This reflection of her musician father's youth reveals Judith's sense of wonder in the ordinary, as well as the unconditionally loving eye of the poet. She imaginatively enters into her father's story and captures an intimate moment in time. She also experiments with new poetic forms: she imitates the precise, ordered beats of her father's musical conducting through a poem written entirely in iambic tetrameter.
As she did with this poem, Judith happily experimented with various forms and styles of writing. She played with language, shuffling words and ideas like playing cards in a variety of combinations. At the same time her soul stretched and played as well. She pursued her relationships--and her faith--with more passion.

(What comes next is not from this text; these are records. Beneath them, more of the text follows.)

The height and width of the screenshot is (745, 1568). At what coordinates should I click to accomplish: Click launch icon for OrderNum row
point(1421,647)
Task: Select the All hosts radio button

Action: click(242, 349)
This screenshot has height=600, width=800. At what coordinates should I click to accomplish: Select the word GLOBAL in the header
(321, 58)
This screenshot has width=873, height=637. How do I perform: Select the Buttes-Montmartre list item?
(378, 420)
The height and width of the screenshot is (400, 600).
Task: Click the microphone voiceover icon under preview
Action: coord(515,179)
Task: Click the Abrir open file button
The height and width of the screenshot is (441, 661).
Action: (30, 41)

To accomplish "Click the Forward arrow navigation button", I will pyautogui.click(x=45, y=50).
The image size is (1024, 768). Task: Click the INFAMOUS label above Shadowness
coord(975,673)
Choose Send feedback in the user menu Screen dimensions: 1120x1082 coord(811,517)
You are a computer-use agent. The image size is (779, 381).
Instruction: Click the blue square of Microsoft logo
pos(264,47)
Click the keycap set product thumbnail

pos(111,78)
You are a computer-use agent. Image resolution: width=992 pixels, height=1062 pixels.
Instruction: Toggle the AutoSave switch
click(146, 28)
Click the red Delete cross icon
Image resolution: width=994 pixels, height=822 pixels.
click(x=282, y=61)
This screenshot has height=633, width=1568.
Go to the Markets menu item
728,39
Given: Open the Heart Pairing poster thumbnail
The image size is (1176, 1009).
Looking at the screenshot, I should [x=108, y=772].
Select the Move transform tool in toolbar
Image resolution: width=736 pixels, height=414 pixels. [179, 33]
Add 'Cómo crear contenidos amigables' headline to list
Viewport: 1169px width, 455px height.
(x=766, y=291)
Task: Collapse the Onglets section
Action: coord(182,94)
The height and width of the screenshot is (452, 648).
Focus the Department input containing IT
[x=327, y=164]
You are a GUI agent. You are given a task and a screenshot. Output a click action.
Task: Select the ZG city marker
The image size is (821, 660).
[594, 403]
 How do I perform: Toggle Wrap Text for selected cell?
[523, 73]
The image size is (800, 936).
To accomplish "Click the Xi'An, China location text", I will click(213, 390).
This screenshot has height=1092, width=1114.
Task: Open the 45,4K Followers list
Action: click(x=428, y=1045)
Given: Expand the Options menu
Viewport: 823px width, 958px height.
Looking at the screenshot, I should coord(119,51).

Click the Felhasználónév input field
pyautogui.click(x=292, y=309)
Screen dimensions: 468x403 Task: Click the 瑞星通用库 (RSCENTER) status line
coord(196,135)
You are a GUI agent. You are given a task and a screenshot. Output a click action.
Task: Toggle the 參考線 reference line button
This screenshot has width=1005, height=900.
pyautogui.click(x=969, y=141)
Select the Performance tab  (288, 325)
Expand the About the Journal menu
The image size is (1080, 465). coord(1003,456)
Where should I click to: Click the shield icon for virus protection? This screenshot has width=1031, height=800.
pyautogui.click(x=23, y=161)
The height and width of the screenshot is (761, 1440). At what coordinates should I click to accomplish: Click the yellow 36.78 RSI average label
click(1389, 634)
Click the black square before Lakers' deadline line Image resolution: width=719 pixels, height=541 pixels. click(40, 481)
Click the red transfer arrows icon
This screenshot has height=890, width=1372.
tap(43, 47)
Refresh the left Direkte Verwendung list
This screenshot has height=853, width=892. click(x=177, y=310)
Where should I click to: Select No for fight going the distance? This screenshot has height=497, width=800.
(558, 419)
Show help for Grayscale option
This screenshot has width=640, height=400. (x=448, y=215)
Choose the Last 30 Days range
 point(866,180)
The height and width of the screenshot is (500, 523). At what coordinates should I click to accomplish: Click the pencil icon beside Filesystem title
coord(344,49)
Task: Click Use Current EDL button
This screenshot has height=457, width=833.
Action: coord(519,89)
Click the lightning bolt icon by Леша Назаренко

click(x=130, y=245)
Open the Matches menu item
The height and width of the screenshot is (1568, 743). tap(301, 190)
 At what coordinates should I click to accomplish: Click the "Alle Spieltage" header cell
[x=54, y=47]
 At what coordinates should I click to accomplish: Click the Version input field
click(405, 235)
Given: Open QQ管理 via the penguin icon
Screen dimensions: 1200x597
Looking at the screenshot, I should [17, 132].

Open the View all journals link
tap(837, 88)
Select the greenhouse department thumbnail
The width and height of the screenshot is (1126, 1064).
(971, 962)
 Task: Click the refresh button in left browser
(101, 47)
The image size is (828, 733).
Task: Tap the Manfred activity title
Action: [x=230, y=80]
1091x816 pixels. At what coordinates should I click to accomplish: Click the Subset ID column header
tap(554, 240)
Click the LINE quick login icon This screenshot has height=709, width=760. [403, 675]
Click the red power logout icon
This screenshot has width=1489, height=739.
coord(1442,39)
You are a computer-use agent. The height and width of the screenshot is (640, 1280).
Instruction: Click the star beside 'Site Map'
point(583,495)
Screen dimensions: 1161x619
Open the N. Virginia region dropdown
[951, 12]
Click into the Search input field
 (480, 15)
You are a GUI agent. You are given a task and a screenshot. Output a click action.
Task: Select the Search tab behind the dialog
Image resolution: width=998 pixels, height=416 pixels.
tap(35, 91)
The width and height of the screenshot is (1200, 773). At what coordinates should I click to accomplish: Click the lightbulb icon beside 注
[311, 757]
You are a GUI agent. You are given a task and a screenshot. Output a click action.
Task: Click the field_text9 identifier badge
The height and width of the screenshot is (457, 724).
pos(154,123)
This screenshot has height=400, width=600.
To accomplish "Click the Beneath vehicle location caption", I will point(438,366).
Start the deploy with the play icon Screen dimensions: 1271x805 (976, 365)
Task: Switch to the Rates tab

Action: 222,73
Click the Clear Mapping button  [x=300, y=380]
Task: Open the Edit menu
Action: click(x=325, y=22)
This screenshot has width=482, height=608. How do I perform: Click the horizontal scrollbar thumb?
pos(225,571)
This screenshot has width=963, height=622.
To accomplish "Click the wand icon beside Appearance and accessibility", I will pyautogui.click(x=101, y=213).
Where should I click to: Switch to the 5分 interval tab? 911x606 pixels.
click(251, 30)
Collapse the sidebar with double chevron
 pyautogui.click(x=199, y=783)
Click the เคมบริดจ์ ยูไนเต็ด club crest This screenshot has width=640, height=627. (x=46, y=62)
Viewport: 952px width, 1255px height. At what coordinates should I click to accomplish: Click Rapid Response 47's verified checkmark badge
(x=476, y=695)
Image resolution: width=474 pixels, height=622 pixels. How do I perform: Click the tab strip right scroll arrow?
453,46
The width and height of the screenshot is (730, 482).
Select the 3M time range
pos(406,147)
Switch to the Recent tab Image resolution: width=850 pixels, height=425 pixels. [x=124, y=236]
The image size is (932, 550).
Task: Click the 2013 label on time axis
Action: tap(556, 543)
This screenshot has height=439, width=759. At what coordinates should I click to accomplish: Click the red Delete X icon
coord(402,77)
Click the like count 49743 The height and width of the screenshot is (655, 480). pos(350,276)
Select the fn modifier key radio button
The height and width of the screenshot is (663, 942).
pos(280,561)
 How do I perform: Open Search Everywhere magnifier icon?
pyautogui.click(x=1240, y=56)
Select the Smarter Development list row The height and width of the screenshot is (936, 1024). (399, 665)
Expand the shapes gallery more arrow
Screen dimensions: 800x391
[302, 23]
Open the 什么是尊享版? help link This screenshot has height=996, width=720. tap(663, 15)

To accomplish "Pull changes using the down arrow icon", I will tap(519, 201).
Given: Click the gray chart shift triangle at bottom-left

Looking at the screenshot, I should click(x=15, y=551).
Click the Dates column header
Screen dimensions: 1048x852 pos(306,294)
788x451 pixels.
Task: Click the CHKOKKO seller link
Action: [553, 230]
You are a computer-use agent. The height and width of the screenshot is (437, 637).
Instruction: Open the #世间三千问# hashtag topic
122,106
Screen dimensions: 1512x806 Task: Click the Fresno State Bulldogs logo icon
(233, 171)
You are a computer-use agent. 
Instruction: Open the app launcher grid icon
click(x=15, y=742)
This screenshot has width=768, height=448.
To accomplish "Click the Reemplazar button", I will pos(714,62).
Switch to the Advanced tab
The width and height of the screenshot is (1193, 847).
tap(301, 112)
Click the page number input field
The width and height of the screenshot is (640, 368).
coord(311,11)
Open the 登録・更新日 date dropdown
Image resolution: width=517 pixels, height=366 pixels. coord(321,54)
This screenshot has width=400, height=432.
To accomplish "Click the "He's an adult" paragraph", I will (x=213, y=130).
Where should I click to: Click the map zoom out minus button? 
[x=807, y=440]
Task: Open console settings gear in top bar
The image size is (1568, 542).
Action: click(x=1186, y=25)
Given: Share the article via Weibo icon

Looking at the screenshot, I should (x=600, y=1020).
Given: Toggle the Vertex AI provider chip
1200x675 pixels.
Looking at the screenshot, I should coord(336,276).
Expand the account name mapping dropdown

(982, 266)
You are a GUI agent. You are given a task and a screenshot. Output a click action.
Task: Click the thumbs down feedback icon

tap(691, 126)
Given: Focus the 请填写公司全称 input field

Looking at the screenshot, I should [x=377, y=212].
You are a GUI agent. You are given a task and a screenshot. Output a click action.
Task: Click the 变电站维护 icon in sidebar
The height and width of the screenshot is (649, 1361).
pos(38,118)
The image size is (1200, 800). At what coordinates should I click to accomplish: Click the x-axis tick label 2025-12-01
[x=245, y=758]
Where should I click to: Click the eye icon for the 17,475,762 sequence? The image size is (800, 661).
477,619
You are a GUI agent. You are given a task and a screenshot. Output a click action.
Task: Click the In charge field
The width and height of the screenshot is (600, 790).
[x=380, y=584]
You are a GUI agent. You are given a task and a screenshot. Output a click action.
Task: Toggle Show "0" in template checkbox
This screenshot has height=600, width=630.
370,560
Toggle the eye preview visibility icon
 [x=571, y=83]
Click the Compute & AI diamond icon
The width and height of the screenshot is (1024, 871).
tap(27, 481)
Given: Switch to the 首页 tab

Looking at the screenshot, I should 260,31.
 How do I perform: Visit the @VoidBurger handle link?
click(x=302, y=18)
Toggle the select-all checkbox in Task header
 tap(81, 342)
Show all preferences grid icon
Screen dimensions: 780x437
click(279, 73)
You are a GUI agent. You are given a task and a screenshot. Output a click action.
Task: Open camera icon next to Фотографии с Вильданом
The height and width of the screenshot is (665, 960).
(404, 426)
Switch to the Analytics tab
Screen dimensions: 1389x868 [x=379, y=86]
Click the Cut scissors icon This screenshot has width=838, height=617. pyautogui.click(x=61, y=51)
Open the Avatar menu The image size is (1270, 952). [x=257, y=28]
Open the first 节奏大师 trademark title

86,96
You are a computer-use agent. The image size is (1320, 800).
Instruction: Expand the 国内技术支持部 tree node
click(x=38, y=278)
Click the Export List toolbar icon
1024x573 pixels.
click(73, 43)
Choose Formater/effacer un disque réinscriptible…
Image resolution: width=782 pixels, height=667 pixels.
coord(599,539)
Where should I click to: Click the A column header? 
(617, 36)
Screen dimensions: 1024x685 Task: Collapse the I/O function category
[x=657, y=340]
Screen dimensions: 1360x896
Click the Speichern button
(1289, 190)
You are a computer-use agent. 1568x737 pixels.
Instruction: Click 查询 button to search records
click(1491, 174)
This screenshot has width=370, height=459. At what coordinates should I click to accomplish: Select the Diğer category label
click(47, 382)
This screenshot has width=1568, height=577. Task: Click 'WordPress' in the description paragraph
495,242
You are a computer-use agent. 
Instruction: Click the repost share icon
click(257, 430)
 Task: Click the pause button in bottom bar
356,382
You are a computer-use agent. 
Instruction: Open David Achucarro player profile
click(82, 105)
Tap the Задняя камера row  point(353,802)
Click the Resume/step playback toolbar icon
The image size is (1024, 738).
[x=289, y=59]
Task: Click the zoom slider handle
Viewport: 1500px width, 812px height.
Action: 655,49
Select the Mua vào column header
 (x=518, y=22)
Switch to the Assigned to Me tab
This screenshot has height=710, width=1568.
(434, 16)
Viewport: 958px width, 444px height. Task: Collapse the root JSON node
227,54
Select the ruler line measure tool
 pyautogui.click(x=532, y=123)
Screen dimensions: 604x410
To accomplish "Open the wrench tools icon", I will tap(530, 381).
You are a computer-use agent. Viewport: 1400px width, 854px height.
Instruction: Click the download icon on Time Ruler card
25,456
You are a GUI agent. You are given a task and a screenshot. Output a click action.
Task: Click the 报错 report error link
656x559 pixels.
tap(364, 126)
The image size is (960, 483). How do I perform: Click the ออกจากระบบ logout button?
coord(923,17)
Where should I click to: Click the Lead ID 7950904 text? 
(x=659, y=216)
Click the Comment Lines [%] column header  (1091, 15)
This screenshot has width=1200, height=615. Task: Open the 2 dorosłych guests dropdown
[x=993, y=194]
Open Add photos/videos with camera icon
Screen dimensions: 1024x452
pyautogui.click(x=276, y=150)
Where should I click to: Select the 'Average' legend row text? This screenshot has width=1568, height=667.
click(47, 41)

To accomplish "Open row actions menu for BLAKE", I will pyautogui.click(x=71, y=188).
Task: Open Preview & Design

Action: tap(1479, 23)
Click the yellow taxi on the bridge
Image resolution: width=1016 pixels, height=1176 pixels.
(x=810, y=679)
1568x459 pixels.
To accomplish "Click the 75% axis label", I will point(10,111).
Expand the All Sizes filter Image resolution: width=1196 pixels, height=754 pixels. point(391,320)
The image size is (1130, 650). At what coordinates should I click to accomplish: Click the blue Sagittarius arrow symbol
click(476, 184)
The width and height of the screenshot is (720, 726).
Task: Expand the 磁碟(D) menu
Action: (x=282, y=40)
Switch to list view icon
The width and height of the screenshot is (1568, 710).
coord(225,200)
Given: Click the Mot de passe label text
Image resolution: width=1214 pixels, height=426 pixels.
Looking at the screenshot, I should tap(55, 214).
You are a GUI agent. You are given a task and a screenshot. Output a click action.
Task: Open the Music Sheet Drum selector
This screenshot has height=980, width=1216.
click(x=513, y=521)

As Judith's love for poetry grew, she took a risky step: she applied to an M.F.A. program to study poetry full-time, and she was accepted. Her decision was a bold one. She uprooted her life to pursue a vision both creative and spiritual, one that gave her no solid guarantee of life direction or income. While immersing herself in this new, other world of poetry, she wrote of a revelation: "Through reading poetry in church coffeehouses, I've discovered I have a much more effective and provocative opportunity to share my concerns about political and social justice issues.... Poetry seems to reach people, while dialogues where `buzzwords' like injustice, conservative, etc. are used just seem to close people's minds."
Judith had discovered a common ground for her passions of poetry and social justice. Yet poetry was--and is--too beautiful and mysterious to allow her to land in one place for too long. The following poem is a glimpse into a foreign tragedy that transported her to even deeper questions:
The Boat
Local ferry
drowned off the coast:
at least 300 people are dead.
Commuters to the capital from the island,
none of the passengers knew how to swim.
Write the poem
like you're building a boat:
hollowed out, planked together, pitched with tar.
100 yards from shore,
passengers rushed the ship's bow,
overwhelming the men paid to carry them
on their shoulders to shore.
Balance the hull and raise the mast,
let the mainsail curve to the wind. Go beautiful and swift my boat.
A woman set off the stampede
when her infant son started choking.
The mother tried to push to the front
but the others refused
to let her through.
Steer straight into the gale--
don't let the rigging slack--
lean hard against the boom--
Three times the Ministry of Transport
has built a dock for the ferry--
each time hacked up and burned
by the carriers, whose income depends
on the off-shore landings.
The U.S. Ambassador cites the tragedy
as another example of the country's
inability to govern itself.
My boat my perfect boat you are too late.
You are not strong enough
to carry the dead.
And I cannot swim in these waters.
The poem concludes with Judith's sense that her poetry drowns in the face of such tangled suffering. The sinking of the boat, the choking infant and desperate mother, the rich country's judgment of the poor country's inability to govern itself--all lead her to a difficult place: how inadequate poetry--her "boat"--seems in the wake of human misery. Judith finds herself at sea, adrift as to how her writing can respond to such sorrow and injustice in the world.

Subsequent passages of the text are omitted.